== Input for this task ==
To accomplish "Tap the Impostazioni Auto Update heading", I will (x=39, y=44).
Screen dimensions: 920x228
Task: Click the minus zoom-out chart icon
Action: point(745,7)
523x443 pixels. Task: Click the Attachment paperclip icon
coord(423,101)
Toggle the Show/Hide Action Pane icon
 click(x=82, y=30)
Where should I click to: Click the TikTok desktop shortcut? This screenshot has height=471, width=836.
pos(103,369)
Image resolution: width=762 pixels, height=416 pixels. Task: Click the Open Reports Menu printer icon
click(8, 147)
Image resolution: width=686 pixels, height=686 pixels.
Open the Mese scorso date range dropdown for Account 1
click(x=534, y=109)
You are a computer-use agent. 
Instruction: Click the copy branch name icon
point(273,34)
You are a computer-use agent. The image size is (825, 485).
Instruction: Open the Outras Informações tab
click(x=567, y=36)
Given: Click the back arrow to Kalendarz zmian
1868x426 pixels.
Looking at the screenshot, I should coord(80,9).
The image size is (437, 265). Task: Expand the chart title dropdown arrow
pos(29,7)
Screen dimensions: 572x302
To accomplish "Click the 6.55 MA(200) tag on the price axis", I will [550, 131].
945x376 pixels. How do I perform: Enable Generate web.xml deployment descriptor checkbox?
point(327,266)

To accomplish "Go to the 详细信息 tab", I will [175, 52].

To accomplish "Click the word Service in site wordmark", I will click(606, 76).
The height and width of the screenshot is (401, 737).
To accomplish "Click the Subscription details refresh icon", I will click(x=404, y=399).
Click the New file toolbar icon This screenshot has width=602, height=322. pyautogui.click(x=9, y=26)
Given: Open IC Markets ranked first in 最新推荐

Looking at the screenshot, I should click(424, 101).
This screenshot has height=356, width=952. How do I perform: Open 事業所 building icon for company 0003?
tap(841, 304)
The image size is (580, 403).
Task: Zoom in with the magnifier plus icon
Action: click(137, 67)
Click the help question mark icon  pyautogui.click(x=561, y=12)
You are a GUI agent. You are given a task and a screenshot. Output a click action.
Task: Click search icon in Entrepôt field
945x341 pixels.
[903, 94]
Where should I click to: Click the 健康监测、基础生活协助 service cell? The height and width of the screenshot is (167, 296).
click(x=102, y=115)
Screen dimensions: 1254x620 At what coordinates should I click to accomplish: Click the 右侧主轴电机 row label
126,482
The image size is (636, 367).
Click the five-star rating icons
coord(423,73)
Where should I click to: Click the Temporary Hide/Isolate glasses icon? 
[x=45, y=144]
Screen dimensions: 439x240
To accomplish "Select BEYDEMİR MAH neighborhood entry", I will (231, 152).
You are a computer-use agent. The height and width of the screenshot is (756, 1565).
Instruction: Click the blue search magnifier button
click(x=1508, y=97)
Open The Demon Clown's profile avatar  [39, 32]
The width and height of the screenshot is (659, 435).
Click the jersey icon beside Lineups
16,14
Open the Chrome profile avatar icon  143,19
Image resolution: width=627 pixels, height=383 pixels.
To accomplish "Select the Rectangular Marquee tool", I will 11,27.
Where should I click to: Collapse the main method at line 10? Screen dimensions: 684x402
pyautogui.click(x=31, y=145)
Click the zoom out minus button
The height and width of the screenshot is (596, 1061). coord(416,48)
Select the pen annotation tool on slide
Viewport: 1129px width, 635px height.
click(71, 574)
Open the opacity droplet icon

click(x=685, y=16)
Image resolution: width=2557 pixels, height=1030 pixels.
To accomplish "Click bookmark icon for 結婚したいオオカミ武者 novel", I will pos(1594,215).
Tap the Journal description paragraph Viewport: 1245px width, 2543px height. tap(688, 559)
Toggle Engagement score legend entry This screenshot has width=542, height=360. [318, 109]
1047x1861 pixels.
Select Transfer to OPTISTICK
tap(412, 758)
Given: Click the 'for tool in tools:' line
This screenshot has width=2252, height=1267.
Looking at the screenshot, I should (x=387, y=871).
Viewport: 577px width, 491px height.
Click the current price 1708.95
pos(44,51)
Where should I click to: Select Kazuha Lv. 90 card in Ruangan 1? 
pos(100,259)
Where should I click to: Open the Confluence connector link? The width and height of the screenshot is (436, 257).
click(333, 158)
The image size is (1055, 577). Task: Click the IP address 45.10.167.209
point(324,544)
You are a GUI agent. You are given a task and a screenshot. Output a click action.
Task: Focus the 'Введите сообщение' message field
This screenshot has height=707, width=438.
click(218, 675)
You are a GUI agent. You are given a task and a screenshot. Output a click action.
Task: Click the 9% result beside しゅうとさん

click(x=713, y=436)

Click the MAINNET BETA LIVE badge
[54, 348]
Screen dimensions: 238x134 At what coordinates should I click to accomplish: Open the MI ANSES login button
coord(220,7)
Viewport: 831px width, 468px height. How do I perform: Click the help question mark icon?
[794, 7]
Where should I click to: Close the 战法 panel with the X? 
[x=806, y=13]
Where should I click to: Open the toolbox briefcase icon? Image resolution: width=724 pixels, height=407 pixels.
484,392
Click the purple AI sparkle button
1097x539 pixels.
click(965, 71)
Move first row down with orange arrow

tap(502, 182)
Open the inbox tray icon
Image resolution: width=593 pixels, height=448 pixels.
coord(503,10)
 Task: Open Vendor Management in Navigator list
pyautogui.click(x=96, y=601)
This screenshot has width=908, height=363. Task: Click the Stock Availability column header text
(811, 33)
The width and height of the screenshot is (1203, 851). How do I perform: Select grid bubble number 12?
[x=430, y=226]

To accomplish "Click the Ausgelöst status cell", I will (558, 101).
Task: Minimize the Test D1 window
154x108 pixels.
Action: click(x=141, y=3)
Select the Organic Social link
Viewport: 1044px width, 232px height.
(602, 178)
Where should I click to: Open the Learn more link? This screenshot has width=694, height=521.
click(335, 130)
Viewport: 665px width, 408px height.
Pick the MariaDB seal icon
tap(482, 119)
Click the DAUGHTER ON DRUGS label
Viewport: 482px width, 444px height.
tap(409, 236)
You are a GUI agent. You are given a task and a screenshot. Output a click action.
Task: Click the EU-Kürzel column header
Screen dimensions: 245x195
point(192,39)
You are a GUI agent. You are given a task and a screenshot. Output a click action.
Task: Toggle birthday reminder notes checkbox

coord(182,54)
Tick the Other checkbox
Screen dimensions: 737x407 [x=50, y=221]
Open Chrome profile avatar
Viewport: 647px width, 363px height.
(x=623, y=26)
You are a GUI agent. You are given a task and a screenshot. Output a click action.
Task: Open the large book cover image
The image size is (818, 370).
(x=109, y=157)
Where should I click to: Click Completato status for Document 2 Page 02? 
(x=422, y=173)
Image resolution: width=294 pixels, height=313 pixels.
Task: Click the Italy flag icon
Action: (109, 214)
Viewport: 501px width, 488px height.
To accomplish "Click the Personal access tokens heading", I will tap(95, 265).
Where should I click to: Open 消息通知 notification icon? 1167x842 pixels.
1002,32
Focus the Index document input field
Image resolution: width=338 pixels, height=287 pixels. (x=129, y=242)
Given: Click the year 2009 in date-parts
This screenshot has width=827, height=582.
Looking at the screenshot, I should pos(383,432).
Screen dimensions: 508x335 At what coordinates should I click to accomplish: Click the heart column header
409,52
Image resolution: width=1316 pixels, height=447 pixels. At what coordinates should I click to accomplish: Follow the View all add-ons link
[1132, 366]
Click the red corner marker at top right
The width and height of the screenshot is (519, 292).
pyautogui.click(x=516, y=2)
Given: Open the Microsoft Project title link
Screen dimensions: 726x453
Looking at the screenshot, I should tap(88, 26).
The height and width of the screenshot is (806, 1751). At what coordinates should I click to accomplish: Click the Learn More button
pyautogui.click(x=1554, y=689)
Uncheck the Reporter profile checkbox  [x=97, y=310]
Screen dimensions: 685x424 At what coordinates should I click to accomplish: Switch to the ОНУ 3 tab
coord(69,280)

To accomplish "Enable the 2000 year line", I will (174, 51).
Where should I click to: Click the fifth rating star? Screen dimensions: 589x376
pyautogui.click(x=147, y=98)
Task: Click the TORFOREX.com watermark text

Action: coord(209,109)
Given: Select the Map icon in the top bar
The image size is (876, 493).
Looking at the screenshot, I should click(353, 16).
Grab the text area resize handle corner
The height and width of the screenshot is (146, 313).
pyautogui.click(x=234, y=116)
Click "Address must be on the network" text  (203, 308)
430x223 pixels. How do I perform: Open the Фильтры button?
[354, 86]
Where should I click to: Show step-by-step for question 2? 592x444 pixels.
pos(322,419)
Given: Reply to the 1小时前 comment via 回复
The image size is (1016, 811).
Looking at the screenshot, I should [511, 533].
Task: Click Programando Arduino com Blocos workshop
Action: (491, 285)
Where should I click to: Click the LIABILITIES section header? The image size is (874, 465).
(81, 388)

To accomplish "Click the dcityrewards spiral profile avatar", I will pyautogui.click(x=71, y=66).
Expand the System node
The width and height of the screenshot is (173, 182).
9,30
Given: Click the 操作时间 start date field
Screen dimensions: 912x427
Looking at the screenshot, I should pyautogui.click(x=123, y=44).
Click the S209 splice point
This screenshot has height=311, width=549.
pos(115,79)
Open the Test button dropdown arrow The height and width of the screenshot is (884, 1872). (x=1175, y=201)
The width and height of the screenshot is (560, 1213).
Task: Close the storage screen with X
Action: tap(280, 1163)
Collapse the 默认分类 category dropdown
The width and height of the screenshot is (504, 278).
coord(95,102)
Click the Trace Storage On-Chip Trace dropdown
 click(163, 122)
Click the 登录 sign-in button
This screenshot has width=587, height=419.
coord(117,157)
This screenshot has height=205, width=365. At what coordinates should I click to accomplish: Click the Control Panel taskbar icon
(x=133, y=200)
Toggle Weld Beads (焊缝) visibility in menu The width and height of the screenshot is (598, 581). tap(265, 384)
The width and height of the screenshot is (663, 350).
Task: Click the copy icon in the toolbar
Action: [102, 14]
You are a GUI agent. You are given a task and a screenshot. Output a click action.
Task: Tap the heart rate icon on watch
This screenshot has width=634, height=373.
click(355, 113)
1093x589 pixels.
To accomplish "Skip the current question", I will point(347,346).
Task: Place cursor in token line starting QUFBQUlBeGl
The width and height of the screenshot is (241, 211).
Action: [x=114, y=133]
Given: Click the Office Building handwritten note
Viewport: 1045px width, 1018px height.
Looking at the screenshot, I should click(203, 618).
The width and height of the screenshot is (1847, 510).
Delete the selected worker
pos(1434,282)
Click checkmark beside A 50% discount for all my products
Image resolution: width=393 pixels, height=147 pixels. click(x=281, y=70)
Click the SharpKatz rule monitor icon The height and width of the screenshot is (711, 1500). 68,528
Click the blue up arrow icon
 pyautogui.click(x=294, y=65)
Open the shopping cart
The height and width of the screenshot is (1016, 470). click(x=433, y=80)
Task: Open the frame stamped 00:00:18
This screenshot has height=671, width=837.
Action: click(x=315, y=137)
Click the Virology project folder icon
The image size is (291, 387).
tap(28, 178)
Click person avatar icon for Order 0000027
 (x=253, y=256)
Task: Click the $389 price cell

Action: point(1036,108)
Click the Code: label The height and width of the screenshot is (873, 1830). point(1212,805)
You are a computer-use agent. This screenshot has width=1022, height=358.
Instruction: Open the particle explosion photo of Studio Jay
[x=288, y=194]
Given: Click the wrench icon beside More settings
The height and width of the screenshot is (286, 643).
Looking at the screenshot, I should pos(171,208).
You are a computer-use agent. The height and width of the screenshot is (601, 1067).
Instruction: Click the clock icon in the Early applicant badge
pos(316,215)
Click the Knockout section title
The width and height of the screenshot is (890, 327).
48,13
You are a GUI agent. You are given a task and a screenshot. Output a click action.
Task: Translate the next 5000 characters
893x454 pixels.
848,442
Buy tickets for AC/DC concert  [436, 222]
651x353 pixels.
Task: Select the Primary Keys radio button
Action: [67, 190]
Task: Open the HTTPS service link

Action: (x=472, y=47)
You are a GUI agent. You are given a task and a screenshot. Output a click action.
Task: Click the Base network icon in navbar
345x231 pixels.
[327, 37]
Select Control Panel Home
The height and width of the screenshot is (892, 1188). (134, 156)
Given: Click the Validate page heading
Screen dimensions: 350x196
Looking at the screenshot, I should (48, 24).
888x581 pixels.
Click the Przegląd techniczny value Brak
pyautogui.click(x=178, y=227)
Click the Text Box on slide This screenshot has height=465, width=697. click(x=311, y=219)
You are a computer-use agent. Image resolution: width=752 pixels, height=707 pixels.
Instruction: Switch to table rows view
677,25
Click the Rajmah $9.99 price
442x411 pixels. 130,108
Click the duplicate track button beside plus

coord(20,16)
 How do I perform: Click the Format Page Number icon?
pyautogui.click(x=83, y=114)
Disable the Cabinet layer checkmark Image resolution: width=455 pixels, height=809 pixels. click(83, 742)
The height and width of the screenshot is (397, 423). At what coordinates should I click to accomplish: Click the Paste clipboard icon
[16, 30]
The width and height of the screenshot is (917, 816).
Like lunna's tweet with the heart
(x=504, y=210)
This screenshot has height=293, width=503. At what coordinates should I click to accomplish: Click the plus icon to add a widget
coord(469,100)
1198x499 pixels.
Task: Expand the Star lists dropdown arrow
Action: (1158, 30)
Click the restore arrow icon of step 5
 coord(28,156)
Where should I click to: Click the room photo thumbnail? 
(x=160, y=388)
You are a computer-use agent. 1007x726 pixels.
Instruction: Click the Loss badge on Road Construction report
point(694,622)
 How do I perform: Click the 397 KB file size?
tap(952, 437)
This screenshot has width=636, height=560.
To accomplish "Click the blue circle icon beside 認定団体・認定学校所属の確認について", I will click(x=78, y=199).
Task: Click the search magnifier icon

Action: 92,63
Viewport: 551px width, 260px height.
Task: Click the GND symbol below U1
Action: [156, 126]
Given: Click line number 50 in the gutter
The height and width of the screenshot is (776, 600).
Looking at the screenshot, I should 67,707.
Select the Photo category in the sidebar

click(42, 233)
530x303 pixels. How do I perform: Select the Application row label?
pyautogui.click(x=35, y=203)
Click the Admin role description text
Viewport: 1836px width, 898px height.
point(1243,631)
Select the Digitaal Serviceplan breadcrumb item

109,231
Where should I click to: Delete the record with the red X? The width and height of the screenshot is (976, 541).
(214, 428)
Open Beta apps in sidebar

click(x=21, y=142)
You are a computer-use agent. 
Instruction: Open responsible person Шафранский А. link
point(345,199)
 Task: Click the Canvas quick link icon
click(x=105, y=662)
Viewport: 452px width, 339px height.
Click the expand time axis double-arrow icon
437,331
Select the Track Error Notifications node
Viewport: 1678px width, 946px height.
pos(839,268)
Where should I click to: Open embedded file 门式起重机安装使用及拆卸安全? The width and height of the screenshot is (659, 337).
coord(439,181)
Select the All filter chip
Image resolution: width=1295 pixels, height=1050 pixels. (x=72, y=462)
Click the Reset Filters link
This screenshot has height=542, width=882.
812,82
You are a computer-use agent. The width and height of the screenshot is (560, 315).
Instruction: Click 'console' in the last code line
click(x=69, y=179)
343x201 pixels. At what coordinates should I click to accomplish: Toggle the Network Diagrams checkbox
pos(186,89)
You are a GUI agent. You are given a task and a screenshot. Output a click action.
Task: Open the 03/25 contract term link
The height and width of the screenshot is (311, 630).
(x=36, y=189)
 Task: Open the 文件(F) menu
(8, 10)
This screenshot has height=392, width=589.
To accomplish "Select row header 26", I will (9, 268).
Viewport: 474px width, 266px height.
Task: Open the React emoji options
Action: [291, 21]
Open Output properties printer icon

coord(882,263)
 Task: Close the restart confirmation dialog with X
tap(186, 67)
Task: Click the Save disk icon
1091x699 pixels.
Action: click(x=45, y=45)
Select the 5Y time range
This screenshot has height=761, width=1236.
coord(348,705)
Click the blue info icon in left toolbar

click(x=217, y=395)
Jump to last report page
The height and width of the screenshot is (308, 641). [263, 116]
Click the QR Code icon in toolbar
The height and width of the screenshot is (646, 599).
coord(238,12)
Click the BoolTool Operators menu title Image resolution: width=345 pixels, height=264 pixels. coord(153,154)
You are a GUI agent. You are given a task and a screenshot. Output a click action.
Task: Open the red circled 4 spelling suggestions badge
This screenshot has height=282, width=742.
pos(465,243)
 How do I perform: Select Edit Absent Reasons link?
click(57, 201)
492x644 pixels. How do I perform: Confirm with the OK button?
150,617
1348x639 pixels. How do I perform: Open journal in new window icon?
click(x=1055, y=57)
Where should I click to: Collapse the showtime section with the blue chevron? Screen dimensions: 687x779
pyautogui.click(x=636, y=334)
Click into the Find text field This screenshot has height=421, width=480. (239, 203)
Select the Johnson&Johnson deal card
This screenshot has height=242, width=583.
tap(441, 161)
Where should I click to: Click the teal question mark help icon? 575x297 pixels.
===
- **What needs to be done**
Which lines above contain the word "entry"? List them.

- **Your solution**
To accomplish "Select BEYDEMİR MAH neighborhood entry", I will (231, 152).
Toggle Engagement score legend entry This screenshot has width=542, height=360. [318, 109]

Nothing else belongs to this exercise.